Polyoxometalate Metal–Organic Frameworks: Keggin Clusters Encapsulated into Silver-Triazole Nanocages and Open Frameworks with Supercapacitor Performance

Abstract

To investigate the relationship between the structures of polyoxometalate host-guest materials and their energy-storage performance, three novel polyoxometalate-based metal-organic compounds, [Ag₁₀(C₂H₂N₃)₈][HVW₁₂O₄₀], [Ag₁₀(C₂H₂N₃)₆][SiW₁₂O₄₀], and [Ag(C₂H₂N₃)][Ag₁₂(C₂H₂N₃)₉][H₂BW₁₂O₄₀] are synthesized by a one-step hydrothermal method and further confirmed by single-crystal X-ray diffraction analyses and other numerous characterization techniques. In compound [Ag₁₀(C₂H₂N₃)₈][HVW₁₂O₄₀], the Keggin clusters are intersected into channels formed by a 3D open metal-organic framework.
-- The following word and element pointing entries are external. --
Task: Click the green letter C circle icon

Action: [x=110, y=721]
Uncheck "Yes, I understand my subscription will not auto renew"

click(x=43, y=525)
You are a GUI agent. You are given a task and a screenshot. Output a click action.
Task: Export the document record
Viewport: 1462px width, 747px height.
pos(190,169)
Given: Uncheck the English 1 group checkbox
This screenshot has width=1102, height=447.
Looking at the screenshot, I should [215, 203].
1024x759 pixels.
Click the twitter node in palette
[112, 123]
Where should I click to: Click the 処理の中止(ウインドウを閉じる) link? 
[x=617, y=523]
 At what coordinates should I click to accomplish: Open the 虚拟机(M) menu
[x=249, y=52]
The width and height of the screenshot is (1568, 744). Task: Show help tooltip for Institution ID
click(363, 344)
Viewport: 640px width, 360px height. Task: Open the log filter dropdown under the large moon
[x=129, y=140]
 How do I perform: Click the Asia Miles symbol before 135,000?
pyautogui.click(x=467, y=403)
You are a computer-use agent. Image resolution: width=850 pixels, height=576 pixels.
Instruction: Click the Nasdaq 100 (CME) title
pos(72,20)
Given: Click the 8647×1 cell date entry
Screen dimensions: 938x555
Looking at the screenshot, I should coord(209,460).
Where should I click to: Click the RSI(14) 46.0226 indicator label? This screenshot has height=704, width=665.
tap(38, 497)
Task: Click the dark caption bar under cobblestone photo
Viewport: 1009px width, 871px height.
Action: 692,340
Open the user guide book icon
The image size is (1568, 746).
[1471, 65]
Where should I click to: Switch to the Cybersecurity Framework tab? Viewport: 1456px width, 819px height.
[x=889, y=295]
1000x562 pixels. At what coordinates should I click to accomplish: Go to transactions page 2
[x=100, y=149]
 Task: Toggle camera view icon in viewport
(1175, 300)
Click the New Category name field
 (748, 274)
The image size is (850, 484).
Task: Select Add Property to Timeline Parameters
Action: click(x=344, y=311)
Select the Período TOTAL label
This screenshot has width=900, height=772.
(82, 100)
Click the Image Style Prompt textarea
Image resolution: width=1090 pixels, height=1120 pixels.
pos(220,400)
In contrast, in compounds [Ag₁₀(C₂H₂N₃)₆][SiW₁₂O₄₀] and [Ag(C₂H₂N₃)][Ag₁₂(C₂H₂N₃)₉][H₂BW₁₂O₄₀], the Keggin clusters are encapsulated into silver-triazole metal-organic nanocages to construct core-shell structures, which are further fused together by covalent bonds to form 3D polyoxometalate-based metal-organic frameworks. The electrochemical properties of three compound-based electrodes are estimated by cyclic voltammetry, galvanostatic charge-discharge, electrochemically active surface area, and electrochemical impedance spectroscopy. The results of the electrochemical performance tests indicate that these compounds possess high specific capacitance and cycling stability, especially [Ag₁₀(C₂H₂N₃)₈][HVW₁₂O₄₀], showing a specific capacitance of 93.5 F g^-1, which is higher than that of many other polyoxometalate-based electrode materials. A possible mechanism of the electrochemical performance is explored, which is mainly related to the redox capacity of polyoxometalate, the electrochemically active surface area, the electrochemical impedance spectroscopy, and the microstructures of polyoxometalate-based metal-organic frameworks.